__Assignment__:
If a line of the data contains the word "agent", it is counted; report how many such lines there are and nothing else.
START Entries shown
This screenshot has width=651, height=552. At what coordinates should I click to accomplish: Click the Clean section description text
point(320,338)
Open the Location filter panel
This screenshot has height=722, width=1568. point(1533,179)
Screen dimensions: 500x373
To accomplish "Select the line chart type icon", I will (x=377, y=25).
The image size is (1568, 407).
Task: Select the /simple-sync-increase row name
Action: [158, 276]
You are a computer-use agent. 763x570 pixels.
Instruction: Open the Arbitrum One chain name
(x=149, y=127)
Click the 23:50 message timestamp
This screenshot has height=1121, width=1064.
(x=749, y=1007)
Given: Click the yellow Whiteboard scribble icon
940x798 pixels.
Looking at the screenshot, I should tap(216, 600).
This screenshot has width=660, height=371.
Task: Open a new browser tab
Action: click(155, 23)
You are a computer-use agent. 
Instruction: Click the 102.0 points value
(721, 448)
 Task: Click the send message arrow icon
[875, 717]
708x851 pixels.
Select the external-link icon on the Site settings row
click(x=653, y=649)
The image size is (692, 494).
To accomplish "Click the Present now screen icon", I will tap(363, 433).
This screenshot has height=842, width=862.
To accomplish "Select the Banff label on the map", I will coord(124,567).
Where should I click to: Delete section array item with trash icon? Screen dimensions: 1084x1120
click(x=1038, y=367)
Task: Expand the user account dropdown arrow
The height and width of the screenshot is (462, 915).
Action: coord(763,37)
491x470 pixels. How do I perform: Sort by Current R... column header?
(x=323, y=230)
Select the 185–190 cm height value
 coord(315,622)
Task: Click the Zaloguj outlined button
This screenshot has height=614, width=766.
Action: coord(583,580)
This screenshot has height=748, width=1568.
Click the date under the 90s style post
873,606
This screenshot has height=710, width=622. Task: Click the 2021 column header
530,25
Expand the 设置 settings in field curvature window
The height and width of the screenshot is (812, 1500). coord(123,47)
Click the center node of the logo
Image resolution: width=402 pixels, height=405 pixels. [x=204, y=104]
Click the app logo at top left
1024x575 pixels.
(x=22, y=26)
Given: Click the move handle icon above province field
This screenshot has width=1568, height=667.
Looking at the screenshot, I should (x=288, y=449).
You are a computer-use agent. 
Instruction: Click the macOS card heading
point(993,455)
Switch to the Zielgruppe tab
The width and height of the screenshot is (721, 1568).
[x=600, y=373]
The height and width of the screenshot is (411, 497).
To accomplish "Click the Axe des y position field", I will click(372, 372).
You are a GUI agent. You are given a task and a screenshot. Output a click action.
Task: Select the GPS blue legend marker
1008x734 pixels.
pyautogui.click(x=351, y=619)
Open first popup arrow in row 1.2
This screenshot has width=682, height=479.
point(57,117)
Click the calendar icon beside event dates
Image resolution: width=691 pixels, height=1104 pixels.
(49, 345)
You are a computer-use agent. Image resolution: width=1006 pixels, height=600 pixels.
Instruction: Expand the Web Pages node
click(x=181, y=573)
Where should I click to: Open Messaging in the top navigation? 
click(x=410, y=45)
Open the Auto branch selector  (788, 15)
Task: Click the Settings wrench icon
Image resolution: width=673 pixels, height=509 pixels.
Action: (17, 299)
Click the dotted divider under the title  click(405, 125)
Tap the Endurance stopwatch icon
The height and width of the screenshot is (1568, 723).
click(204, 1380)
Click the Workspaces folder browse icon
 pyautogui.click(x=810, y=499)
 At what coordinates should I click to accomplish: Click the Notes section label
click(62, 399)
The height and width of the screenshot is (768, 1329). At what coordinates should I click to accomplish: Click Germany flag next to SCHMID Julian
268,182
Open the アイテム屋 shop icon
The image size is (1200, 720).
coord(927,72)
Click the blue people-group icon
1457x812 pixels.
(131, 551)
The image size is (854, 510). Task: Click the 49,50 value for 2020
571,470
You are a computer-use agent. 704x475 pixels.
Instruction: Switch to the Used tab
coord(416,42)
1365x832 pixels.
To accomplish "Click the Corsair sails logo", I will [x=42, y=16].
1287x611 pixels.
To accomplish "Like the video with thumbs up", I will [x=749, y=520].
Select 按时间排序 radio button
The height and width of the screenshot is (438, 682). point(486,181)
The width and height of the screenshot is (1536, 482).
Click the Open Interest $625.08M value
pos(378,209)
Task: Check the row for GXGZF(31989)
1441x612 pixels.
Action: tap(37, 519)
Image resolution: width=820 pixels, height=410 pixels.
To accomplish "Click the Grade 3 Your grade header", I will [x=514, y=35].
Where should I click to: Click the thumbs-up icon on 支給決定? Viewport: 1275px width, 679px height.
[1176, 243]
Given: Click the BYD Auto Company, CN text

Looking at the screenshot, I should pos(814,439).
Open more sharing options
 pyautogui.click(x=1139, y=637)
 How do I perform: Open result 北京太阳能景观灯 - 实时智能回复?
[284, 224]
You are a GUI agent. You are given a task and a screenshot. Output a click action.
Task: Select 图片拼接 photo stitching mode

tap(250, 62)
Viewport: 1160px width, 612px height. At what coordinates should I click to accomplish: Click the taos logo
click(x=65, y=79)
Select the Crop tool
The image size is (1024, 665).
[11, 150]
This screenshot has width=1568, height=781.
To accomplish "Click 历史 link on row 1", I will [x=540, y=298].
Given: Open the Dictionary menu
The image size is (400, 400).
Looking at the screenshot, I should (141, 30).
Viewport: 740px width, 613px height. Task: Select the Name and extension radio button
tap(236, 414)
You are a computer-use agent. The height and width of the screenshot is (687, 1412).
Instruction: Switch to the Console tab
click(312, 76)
END Entries shown
__Answer__:
8